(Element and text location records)
START

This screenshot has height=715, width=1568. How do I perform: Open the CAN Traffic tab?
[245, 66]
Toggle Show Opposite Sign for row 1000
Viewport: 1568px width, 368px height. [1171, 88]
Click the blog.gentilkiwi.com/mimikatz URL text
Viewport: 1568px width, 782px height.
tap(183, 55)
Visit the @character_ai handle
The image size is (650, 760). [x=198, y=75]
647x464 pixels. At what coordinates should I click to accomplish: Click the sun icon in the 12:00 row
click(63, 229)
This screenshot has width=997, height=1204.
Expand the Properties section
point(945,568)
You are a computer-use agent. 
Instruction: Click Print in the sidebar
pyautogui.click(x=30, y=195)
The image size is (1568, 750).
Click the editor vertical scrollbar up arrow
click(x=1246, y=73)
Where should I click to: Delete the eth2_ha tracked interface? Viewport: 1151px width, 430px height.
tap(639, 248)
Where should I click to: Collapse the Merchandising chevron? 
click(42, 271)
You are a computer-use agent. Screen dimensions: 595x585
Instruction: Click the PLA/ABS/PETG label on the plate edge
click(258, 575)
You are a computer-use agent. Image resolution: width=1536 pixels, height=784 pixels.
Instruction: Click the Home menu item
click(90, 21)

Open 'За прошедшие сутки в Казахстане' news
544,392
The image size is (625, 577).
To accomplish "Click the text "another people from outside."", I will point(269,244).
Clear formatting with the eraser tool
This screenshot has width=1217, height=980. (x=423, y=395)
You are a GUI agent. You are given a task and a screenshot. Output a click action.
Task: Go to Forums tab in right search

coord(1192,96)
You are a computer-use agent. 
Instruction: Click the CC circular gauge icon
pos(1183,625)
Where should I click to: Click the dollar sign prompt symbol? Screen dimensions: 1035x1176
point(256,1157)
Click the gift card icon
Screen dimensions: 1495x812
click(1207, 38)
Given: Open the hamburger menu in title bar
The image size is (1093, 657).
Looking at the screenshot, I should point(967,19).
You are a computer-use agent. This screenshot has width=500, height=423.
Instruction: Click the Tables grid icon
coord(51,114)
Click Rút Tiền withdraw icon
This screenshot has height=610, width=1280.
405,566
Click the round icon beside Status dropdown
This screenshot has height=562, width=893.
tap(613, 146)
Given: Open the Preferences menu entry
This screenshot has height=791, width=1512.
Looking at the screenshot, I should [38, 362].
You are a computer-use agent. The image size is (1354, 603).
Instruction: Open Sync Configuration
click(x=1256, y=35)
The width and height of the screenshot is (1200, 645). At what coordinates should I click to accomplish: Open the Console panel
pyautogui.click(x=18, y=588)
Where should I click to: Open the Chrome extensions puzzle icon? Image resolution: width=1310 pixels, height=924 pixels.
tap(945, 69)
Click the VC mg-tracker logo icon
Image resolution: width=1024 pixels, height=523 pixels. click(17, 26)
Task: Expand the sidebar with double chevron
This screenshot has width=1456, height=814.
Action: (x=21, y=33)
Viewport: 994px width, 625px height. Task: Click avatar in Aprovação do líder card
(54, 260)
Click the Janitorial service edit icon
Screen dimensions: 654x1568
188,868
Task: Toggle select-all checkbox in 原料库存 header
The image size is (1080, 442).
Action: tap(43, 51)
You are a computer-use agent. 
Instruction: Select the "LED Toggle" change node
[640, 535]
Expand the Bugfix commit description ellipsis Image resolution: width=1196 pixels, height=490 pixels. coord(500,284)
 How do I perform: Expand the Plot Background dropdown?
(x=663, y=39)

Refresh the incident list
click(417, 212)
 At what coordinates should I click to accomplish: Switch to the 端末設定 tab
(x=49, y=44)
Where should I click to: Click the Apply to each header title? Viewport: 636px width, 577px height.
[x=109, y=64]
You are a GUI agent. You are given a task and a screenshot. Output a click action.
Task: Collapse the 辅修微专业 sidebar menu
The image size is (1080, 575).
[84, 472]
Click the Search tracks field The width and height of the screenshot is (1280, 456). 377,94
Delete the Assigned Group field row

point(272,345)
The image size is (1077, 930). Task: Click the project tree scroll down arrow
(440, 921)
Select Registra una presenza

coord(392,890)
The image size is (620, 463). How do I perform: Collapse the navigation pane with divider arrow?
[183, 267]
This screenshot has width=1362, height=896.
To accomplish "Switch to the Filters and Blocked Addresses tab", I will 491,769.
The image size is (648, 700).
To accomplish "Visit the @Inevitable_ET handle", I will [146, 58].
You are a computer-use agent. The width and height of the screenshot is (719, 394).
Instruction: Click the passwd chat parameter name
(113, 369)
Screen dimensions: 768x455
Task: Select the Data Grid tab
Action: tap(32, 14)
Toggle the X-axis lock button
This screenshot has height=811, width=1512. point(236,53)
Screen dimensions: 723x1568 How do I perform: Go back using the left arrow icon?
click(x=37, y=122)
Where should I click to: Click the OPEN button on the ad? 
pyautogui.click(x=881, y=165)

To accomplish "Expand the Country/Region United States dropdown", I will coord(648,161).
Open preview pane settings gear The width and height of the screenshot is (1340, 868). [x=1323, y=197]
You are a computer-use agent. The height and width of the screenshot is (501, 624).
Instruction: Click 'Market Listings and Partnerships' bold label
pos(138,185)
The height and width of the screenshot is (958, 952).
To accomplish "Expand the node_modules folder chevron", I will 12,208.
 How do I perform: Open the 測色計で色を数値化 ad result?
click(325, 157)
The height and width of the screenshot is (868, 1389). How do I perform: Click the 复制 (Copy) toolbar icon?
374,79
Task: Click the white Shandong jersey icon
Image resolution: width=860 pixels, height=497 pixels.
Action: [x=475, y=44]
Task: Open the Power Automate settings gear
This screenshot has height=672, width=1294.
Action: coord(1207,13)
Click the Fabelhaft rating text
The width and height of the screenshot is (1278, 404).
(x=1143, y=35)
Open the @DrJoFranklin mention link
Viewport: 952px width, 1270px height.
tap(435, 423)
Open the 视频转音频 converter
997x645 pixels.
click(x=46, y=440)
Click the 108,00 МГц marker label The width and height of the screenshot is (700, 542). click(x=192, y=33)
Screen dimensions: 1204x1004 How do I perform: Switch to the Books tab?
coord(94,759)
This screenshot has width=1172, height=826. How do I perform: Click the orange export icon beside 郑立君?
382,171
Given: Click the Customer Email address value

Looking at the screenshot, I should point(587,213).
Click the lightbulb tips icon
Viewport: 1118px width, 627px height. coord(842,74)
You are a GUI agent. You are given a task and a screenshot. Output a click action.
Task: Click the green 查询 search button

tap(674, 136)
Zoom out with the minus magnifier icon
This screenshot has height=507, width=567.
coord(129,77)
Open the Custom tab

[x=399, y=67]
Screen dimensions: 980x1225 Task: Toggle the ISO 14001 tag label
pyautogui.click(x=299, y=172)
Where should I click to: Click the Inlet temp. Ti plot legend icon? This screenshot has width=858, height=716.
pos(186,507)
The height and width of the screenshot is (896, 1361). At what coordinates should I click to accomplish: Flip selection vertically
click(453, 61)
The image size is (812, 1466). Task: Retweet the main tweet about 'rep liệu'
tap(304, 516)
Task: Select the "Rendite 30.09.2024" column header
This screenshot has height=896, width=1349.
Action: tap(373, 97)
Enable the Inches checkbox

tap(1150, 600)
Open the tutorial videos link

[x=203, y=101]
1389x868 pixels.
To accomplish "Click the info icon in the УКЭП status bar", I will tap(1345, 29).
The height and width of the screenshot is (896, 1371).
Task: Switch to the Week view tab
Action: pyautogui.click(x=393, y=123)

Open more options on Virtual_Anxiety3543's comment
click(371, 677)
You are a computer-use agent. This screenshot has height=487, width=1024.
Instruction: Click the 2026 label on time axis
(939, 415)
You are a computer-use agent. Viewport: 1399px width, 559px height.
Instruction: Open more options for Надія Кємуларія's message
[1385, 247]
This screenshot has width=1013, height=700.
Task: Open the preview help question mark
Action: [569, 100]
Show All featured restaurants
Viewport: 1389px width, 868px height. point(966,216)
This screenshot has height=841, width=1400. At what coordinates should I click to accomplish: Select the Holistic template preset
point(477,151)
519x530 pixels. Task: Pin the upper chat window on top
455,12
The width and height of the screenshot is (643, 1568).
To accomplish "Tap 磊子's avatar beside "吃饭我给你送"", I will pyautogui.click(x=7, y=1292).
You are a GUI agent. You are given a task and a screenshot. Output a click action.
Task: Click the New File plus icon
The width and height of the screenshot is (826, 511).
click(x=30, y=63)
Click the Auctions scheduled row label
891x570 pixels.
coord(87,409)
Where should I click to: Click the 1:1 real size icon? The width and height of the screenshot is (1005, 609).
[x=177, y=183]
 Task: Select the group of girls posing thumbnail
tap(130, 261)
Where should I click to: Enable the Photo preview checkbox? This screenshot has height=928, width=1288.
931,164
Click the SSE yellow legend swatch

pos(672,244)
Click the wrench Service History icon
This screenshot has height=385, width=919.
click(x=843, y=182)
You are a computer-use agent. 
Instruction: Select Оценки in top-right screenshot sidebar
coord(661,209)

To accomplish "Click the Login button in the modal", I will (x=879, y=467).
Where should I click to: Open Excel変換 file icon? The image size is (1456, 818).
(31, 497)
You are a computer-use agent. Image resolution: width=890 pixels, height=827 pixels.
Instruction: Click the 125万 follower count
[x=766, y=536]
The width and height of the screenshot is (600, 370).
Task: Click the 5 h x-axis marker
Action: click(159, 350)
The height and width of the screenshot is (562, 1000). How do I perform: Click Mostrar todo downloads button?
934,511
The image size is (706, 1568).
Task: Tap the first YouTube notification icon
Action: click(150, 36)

END

Edit the records from the beginning through the line containing "point(945,568)", replacing "Properties" with "Settings" and leaving everything else unchanged.

This screenshot has height=715, width=1568. How do I perform: Open the CAN Traffic tab?
[245, 66]
Toggle Show Opposite Sign for row 1000
Viewport: 1568px width, 368px height. [1171, 88]
Click the blog.gentilkiwi.com/mimikatz URL text
Viewport: 1568px width, 782px height.
tap(183, 55)
Visit the @character_ai handle
The image size is (650, 760). [x=198, y=75]
647x464 pixels. At what coordinates should I click to accomplish: Click the sun icon in the 12:00 row
click(63, 229)
This screenshot has width=997, height=1204.
Expand the Settings section
point(945,568)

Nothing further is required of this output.